#### [What is being asked]
Pull every line containing "text" from the entries.

[Data records]

——

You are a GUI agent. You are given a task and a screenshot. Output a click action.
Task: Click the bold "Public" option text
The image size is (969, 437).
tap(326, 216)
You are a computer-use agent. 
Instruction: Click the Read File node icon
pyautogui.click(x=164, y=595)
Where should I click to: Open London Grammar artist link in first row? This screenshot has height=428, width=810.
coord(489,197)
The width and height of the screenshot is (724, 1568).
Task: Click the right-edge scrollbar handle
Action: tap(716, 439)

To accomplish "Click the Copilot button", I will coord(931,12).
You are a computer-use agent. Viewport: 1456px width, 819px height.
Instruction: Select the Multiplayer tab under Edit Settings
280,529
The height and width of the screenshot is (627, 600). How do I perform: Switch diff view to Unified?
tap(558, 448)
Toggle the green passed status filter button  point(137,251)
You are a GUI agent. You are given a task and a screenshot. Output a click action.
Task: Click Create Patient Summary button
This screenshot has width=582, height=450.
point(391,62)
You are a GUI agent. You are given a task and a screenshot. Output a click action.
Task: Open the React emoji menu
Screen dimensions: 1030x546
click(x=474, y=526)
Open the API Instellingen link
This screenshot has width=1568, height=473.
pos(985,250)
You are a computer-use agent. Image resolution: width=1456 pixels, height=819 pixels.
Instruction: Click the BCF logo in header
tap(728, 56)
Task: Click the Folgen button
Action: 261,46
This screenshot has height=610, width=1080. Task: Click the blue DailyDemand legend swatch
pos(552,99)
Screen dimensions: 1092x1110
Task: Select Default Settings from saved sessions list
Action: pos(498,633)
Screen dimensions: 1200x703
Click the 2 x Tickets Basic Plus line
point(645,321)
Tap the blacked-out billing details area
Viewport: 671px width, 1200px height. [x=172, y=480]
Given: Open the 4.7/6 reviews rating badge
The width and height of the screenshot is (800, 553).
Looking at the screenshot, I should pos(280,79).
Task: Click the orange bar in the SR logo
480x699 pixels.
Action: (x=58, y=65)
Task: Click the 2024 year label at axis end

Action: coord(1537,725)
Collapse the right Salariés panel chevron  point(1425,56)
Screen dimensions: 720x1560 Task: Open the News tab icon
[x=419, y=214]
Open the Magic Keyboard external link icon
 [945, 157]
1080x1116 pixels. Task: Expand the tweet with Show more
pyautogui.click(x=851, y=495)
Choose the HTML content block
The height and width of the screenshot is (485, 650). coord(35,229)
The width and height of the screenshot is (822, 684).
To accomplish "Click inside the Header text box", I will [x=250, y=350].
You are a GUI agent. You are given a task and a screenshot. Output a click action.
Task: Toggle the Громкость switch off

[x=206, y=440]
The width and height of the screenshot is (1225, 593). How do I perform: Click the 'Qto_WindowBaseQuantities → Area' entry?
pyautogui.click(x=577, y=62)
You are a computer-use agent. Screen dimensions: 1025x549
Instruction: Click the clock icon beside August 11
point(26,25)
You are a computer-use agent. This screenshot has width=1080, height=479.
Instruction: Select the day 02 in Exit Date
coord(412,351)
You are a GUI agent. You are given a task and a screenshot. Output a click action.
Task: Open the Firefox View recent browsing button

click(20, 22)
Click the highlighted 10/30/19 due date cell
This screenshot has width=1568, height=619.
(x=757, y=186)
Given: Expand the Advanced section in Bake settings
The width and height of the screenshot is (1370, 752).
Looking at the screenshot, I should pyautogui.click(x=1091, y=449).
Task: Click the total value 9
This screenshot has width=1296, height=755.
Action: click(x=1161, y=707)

——

#### [Exercise result]
Task: Click the bold "Public" option text
To accomplish "Click inside the Header text box", I will [x=250, y=350].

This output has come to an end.